Write out the part of the material that opens with the line containing "Locate an element on the screen. Image resolution: width=560" and closes with the line containing "legend-label: b01.01ibis is", switching "pixels" to "px" and leaving everything else unchanged.

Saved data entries
▼

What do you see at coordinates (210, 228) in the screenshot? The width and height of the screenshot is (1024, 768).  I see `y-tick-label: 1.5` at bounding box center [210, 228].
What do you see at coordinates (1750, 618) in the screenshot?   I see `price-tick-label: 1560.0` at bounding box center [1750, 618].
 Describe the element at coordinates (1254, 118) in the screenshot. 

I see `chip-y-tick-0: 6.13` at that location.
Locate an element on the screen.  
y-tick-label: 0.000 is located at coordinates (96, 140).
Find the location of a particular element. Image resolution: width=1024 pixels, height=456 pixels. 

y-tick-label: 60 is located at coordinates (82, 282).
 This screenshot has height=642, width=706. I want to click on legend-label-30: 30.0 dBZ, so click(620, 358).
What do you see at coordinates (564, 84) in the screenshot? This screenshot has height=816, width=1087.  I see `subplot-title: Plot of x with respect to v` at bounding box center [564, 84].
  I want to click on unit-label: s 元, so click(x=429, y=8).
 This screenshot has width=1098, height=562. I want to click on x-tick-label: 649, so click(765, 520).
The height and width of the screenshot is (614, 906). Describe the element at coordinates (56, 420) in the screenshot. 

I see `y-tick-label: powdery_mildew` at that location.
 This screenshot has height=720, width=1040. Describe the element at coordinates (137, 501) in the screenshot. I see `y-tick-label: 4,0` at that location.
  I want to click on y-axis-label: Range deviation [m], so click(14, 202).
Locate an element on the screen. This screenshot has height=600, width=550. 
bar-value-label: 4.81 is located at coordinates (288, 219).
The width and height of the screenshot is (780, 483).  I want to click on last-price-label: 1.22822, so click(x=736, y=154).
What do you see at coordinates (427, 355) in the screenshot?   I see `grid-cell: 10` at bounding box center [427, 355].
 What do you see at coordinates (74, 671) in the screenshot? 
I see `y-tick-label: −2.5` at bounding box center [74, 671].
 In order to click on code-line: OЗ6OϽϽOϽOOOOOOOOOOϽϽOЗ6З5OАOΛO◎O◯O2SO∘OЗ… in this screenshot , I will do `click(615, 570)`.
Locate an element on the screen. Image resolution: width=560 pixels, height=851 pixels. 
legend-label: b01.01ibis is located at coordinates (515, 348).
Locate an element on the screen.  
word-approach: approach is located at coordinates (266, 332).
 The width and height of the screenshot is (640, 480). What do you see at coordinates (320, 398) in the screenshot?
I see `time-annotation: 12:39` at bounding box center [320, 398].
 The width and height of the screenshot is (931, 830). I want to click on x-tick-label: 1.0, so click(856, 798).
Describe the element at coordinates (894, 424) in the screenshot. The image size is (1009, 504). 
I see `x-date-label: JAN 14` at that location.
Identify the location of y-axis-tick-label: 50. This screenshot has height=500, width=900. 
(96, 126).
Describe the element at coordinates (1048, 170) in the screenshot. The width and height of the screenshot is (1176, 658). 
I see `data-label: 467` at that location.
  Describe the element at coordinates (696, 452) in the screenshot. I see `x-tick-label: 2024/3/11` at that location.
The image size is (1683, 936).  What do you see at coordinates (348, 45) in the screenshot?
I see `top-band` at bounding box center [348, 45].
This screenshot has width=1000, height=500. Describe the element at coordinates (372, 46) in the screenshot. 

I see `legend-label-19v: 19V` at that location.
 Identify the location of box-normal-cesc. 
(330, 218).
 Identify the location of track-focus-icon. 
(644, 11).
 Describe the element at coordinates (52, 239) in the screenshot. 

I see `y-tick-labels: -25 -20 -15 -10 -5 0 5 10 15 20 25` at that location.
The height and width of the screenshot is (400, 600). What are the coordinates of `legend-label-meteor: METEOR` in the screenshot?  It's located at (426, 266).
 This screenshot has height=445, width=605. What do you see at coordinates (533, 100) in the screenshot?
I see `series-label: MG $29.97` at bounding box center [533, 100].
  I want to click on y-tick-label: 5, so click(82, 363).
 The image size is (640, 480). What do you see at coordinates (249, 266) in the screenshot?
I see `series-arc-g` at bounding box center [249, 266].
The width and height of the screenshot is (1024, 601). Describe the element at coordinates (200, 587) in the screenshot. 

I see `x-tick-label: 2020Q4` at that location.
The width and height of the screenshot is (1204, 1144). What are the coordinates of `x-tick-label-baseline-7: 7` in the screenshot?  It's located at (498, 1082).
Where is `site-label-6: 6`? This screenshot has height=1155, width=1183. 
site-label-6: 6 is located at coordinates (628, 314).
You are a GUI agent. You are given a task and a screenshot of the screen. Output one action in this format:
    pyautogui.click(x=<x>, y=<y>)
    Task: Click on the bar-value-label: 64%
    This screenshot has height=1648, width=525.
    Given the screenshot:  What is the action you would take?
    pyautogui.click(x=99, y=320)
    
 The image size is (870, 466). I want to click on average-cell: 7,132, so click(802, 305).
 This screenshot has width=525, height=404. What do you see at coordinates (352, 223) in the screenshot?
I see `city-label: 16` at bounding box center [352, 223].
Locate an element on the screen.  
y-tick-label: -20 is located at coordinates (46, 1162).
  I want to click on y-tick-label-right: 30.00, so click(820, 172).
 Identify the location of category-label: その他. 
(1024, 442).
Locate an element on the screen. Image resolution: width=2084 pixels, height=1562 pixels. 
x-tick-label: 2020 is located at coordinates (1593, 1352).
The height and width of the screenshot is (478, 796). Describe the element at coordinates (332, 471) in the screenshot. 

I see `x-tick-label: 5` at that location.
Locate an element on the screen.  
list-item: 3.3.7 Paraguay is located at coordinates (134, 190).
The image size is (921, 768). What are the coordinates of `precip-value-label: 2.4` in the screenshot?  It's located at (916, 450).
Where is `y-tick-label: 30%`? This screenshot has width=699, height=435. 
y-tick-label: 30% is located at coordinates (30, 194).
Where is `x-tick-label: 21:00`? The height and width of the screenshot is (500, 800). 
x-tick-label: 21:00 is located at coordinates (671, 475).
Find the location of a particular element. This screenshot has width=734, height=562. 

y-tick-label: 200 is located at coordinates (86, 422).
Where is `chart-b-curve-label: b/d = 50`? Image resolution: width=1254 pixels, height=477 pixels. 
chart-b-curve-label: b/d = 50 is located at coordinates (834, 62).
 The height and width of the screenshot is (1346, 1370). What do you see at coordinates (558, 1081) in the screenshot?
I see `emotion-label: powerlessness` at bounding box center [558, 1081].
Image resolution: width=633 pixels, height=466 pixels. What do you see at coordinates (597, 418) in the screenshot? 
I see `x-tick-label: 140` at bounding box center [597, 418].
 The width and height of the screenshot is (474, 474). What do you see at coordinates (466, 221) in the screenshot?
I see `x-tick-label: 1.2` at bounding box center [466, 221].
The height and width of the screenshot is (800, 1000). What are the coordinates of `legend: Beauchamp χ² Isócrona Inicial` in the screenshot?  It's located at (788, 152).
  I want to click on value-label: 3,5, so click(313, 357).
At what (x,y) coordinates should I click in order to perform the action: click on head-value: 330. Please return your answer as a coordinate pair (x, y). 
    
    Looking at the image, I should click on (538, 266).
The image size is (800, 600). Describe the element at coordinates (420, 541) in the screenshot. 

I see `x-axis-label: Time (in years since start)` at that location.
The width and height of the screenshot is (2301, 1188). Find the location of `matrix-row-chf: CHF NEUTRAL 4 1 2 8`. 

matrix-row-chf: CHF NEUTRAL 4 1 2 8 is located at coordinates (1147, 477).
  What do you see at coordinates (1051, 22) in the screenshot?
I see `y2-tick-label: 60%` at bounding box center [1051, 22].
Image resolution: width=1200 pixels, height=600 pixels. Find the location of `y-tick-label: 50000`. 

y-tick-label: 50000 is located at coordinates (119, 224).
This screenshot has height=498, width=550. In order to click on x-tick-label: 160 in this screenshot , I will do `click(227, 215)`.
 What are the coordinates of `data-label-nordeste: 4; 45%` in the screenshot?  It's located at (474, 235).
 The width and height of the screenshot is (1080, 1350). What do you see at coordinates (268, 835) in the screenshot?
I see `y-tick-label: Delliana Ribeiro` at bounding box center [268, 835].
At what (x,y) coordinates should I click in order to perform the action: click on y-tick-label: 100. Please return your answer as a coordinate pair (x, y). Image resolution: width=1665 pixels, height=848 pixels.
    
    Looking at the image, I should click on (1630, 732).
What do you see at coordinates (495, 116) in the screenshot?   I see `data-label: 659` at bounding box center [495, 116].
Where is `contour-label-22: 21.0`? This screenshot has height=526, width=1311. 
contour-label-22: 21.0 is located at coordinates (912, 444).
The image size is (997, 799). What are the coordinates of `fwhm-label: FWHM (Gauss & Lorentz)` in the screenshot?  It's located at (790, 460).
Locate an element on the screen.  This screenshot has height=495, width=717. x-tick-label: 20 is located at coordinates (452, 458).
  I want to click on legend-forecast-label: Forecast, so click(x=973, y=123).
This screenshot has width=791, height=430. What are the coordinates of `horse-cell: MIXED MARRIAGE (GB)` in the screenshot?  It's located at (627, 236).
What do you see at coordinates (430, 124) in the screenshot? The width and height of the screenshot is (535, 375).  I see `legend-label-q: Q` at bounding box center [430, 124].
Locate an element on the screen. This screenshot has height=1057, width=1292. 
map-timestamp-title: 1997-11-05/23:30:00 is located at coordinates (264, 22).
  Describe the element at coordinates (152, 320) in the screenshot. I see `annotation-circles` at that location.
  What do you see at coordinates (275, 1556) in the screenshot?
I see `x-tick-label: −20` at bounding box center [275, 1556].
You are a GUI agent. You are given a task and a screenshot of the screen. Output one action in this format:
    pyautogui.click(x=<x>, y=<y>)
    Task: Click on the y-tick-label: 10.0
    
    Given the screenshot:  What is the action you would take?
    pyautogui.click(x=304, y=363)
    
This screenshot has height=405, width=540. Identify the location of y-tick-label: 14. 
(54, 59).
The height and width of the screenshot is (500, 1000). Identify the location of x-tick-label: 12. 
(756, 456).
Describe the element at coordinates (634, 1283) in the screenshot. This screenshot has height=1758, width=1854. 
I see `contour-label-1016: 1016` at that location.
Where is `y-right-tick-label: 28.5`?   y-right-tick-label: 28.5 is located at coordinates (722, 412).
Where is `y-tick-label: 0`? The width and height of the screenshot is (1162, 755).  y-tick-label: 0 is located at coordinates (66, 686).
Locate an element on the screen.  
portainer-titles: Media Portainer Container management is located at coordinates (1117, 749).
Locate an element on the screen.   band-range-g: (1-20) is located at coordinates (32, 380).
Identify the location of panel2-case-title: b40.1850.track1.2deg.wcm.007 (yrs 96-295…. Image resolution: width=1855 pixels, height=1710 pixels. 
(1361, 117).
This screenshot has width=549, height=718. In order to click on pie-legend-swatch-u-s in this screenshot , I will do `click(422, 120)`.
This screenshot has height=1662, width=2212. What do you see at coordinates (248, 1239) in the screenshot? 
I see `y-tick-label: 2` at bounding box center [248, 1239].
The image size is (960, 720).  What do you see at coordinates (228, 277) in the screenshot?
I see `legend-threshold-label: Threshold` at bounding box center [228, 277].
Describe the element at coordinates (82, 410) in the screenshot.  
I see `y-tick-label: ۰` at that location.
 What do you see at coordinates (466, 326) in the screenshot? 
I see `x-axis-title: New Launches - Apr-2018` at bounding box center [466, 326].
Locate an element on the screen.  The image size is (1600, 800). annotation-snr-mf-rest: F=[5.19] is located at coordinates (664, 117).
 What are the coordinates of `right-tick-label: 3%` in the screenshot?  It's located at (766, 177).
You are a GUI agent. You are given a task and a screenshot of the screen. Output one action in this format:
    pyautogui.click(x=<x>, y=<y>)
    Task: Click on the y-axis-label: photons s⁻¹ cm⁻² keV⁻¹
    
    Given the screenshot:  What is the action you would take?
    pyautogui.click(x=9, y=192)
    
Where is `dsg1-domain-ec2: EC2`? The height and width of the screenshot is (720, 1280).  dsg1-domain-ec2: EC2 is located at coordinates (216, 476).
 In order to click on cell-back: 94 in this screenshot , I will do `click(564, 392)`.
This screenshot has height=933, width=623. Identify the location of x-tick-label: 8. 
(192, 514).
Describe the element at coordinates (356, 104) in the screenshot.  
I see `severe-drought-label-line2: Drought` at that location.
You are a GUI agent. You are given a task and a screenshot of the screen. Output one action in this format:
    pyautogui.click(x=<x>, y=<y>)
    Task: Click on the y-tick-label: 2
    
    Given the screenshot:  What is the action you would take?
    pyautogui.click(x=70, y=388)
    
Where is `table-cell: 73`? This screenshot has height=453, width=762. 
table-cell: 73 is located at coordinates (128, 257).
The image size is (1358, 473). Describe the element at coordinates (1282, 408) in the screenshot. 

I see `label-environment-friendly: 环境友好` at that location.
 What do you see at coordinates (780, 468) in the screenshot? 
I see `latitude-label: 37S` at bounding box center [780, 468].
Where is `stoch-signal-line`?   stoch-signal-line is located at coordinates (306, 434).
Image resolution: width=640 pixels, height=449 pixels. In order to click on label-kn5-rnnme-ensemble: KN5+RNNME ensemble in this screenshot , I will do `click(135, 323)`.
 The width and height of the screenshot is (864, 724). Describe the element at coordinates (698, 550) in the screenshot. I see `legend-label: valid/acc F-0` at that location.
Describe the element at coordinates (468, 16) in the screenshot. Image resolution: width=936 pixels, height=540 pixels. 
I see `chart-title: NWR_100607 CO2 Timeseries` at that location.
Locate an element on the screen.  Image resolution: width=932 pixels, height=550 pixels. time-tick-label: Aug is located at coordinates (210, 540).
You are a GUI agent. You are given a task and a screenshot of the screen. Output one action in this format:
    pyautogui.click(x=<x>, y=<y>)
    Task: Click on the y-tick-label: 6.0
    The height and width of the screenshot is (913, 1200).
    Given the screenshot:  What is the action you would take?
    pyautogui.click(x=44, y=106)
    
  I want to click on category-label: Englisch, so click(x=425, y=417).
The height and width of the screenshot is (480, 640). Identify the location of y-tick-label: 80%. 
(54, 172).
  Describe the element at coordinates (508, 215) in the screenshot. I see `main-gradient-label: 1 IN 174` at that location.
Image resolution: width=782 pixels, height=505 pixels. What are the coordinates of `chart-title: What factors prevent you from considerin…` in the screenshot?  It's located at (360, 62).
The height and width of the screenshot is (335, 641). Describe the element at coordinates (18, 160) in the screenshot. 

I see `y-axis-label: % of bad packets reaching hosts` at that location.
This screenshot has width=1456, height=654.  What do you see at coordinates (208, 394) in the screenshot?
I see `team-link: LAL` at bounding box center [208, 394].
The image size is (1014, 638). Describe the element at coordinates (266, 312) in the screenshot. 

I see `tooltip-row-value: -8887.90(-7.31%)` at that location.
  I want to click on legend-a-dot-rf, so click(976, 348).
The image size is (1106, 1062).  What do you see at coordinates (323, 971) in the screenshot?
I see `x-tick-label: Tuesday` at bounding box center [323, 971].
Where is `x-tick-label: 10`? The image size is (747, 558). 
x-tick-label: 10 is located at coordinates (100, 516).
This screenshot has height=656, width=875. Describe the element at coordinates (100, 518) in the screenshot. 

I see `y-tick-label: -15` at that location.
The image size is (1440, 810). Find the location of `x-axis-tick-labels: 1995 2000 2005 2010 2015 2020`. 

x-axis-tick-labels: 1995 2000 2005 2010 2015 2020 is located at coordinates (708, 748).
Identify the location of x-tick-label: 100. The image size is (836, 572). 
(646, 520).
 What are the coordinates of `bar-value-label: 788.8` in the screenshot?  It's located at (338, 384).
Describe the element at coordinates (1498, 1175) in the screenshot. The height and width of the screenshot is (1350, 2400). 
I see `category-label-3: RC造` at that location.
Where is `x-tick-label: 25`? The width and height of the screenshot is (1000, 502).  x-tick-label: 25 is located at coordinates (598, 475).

▲

Answer:
Locate an element on the screen. Image resolution: width=560 px, height=851 px. 
legend-label: b01.01ibis is located at coordinates (515, 348).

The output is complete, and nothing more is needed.